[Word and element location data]
• • • • •

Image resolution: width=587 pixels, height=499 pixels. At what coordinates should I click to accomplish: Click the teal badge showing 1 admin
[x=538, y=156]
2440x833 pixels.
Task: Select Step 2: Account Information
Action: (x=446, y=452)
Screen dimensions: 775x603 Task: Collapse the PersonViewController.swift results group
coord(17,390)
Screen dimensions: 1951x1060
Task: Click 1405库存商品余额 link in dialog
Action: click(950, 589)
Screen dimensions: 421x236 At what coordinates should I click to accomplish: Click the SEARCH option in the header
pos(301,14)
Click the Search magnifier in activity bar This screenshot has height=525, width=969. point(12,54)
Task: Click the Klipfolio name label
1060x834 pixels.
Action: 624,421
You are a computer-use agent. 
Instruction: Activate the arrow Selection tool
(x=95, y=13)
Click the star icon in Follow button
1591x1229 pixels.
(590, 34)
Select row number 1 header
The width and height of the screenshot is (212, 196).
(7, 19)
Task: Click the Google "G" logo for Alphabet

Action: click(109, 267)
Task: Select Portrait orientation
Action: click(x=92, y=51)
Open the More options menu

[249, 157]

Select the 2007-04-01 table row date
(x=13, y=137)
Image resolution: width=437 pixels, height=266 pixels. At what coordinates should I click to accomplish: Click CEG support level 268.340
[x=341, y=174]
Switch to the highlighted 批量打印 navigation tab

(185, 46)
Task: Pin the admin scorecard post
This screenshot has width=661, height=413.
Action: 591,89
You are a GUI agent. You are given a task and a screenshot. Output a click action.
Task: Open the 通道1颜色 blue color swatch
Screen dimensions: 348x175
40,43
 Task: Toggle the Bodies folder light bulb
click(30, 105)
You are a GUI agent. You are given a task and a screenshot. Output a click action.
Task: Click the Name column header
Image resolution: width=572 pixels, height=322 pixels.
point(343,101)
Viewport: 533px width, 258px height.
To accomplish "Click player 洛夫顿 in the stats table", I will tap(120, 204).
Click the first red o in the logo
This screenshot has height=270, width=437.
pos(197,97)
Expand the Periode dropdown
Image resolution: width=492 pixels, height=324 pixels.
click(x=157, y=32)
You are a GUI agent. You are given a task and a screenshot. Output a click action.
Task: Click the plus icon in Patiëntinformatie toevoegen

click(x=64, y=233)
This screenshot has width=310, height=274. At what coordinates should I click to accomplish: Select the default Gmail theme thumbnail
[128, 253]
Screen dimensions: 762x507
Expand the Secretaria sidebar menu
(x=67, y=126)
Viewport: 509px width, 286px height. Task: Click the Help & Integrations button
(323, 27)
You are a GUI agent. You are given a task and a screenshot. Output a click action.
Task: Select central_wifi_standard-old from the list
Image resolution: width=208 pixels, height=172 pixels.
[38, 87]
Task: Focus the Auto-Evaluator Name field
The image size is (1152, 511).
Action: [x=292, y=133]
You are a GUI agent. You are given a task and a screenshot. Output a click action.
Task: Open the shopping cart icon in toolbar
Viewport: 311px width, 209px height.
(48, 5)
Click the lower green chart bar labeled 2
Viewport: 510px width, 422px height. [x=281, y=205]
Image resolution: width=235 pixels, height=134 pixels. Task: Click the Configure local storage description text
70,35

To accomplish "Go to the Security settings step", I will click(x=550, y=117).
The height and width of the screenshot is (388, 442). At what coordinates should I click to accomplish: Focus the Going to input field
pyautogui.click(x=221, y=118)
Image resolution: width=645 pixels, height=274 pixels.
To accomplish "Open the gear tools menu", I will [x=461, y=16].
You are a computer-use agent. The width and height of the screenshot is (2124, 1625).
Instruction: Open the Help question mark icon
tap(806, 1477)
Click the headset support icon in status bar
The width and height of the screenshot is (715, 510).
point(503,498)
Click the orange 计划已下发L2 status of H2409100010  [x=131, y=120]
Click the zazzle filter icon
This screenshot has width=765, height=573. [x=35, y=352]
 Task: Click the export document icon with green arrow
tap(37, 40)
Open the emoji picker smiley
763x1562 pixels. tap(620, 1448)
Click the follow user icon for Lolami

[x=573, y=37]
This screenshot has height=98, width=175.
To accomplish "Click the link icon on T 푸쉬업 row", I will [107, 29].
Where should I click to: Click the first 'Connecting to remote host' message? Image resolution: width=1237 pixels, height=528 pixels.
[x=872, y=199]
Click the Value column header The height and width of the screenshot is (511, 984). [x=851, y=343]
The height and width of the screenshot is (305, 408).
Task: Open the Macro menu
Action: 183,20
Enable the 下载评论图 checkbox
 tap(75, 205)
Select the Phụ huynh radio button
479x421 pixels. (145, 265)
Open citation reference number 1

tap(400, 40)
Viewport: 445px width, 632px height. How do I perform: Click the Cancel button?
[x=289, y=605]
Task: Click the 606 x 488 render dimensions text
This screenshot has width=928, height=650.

• • • • •

» **Required work**:
Output as a JSON list of strings the rows that begin at the line containing "Image resolution: width=235" and stop after the line containing "pyautogui.click(x=221, y=118)", one string per line with blank lines omitted.

» **Output for this task**:
[
  "Image resolution: width=235 pixels, height=134 pixels. Task: Click the Configure local storage description text",
  "70,35",
  "To accomplish \"Go to the Security settings step\", I will click(x=550, y=117).",
  "The height and width of the screenshot is (388, 442). At what coordinates should I click to accomplish: Focus the Going to input field",
  "pyautogui.click(x=221, y=118)"
]